──────── Quoted passage

Successful trolling for tuna

by Rob Taylor

St Helens is one of the most popular bases for entry into the game fishing waters off the Tasmanian East Coast. Late January heralds the beginning of the tuna season which continues through until May when the water temperature is the highest.

Just a few miles east of St Helens Point is the most popular and accessible fishing locations known at Merricks Reef. In past seasons it has yielded good catches of most tuna species, but fame fish may be caught anywhere off the east coast of Tasmania, the only restriction is the size of your boat and fuel tank. In past years my most productive period has been from late February through to late March. Around this time Albacore and Striped Tuna are encountered readily, and occasionally Striped Marlin and Yellowfin Tuna.

One of the easiest and most popular ways of catching tuna is trolling lures. The main advantage of trolling is that it enables you to cover a vast area of water thus reducing the time taken to locate a school of feeding fish.

────────────────

Written problem: From the article on trolling for tuna, extract everything from "by Rob Taylor" down to "is the highest.", word for word. You won't need the material that comes next.

──────── Recorded data

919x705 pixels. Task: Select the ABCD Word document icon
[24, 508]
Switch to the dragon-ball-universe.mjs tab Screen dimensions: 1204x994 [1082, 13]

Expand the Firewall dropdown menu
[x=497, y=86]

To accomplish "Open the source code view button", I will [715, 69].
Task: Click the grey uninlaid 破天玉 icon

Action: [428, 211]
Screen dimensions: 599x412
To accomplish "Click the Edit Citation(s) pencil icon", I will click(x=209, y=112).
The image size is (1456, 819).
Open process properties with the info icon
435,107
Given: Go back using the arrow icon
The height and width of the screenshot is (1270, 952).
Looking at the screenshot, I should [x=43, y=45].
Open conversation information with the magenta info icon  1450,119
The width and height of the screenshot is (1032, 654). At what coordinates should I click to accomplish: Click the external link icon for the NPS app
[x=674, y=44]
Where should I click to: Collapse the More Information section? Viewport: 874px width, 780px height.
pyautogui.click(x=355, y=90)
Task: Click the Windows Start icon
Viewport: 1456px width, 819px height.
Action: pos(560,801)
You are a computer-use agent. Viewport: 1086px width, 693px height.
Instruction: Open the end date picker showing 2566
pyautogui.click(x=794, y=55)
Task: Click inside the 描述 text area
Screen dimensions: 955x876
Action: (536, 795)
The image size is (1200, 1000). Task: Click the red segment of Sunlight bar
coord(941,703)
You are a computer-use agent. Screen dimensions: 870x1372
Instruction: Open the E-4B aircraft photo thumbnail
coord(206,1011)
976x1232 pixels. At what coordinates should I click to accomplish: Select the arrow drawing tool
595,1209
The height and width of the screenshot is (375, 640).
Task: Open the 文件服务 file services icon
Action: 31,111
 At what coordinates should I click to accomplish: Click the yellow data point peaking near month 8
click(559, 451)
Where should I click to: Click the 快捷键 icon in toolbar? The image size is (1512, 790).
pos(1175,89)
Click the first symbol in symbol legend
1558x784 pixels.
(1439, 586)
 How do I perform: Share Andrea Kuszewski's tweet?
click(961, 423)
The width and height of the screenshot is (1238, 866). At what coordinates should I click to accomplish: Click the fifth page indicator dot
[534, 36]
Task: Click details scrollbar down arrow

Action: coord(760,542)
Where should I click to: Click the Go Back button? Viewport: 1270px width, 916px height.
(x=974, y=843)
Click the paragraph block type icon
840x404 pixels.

────────────────

Worked solution:
by Rob Taylor

St Helens is one of the most popular bases for entry into the game fishing waters off the Tasmanian East Coast. Late January heralds the beginning of the tuna season which continues through until May when the water temperature is the highest.